First, let's tackle part (a) by finding the first few terms of the sequence!
1. We're given that $x_1 = 1$.
2. To find $x_2$, we use the rule $x_n = \frac{x_{n-1}}{1+x_{n-1}}$. So, $x_2 = \frac{x_1}{1+x_1} = \frac{1}{1+1} = \frac{1}{2}$.
3. For $x_3$, we use $x_2$: $x_3 = \frac{x_2}{1+x_2} = \frac{1/2}{1+1/2} = \frac{1/2}{3/2} = \frac{1}{3}$.
4. And for $x_4$, we use $x_3$: $x_4 = \frac{x_3}{1+x_3} = \frac{1/3}{1+1/3} = \frac{1/3}{4/3} = \frac{1}{4}$.
So, the table is filled!

Now for part (b)!
Looking at $x_1=1$, $x_2=1/2$, $x_3=1/3$, $x_4=1/4$, I noticed a cool pattern! It looks like $x_n$ is just $1/n$. So, my guess for $x_5$ would be $1/5$.
Let's compute $x_5$ to check: $x_5 = \frac{x_4}{1+x_4} = \frac{1/4}{1+1/4} = \frac{1/4}{5/4} = \frac{1}{5}$.
Yay, my guess was right!

Finally, for part (c)!
Since it seems like $x_n = 1/n$ works, that's my conjecture for a simpler way to define the sequence.
To prove it, we can use something called "mathematical induction." It's like proving a chain reaction – if the first step works, and if one step leads to the next, then the whole chain works!

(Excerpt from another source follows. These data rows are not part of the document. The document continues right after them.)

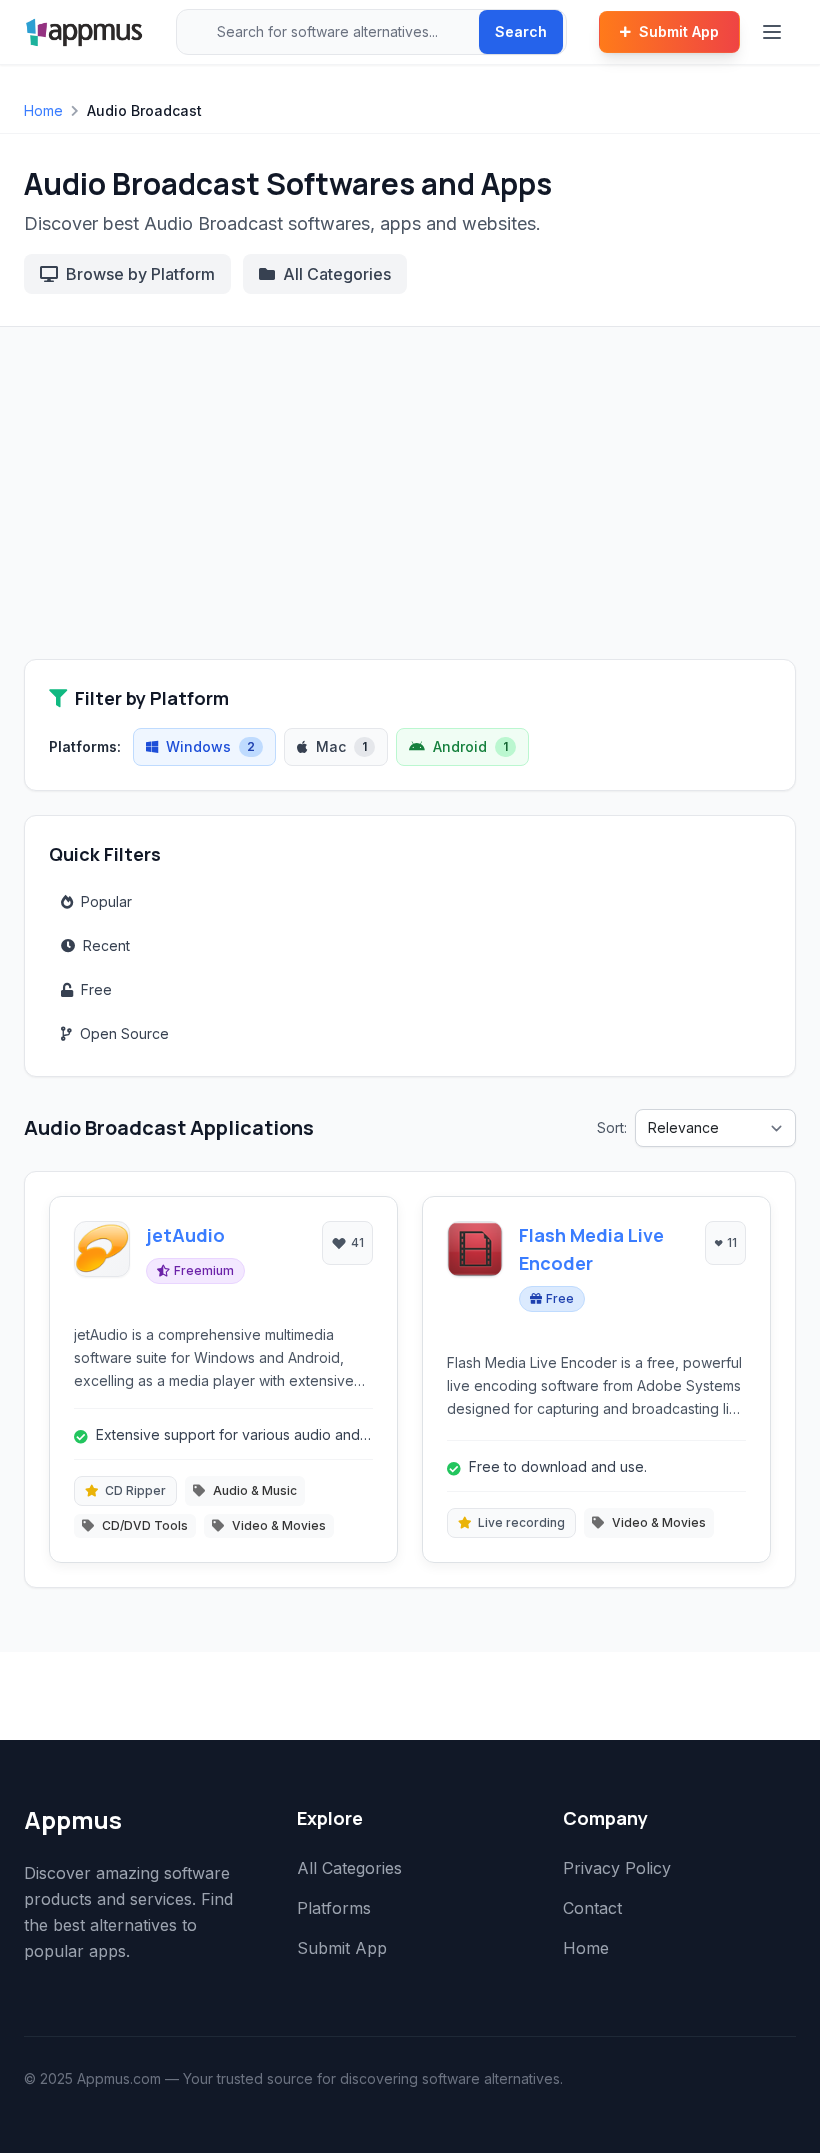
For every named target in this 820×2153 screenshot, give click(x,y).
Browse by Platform (140, 274)
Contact (592, 1908)
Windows (210, 746)
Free (96, 989)
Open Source (124, 1033)
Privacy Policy (617, 1868)
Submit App (679, 31)
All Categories (337, 274)
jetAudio (185, 1235)
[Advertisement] (410, 509)
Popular (106, 901)
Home (43, 110)
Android (470, 746)
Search (521, 31)
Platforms (334, 1908)
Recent (106, 945)
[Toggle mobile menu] (774, 32)
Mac (341, 746)
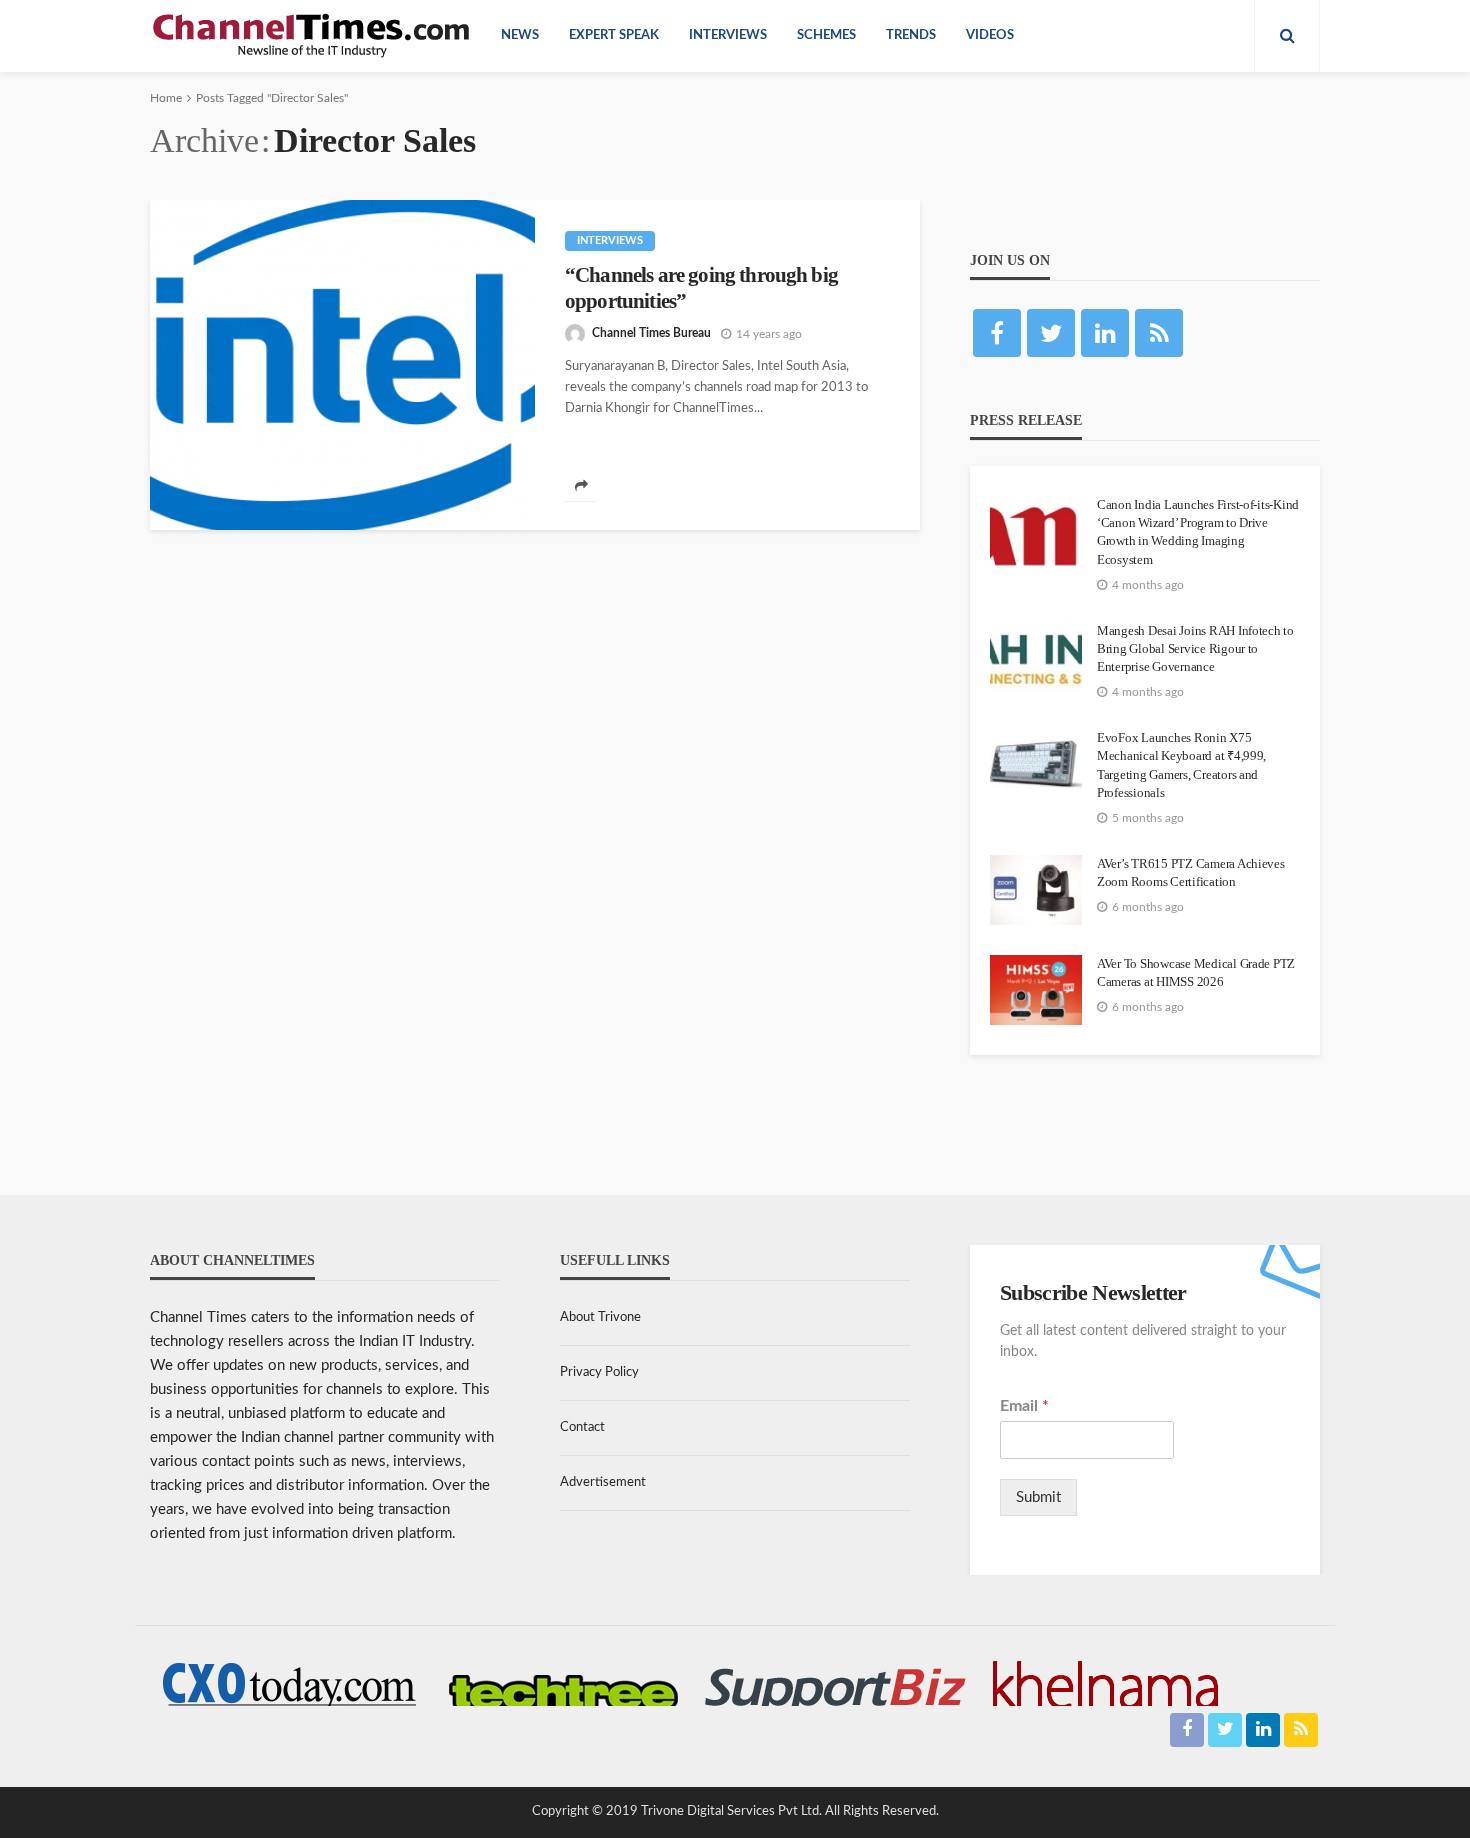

1. **Base Case (First step):** We check if our conjecture is true for $n=1$. Our conjecture says $x_1 = 1/1 = 1$. The problem statement says $x_1 = 1$. So, it works for $n=1$!

2. **Inductive Hypothesis (One step leads to the next):** We assume that our conjecture is true for some number $k$. This means we assume $x_k = 1/k$.

3. **Inductive Step (Prove the next step):** Now, we need to show that if $x_k = 1/k$, then $x_{k+1}$ must be $1/(k+1)$.
We know the rule for the sequence is $x_{k+1} = \frac{x_k}{1+x_k}$.
Since we're assuming $x_k = 1/k$, let's put that into the rule:
$x_{k+1} = \frac{1/k}{1+1/k}$
The bottom part ($1+1/k$) can be written as $k/k + 1/k = (k+1)/k$.
So, $x_{k+1} = \frac{1/k}{(k+1)/k}$
To divide fractions, we flip the bottom one and multiply: $x_{k+1} = \frac{1}{k} \times \frac{k}{k+1}$
The $k$'s cancel out! So, $x_{k+1} = \frac{1}{k+1}$.

Look! This is exactly what our conjecture said $x_{k+1}$ should be!
Since the base case works and we've shown that if it's true for $k$, it's true for $k+1$, then by mathematical induction, our conjecture $x_n = 1/n$ is true for all $n \ge 1$. How cool is that!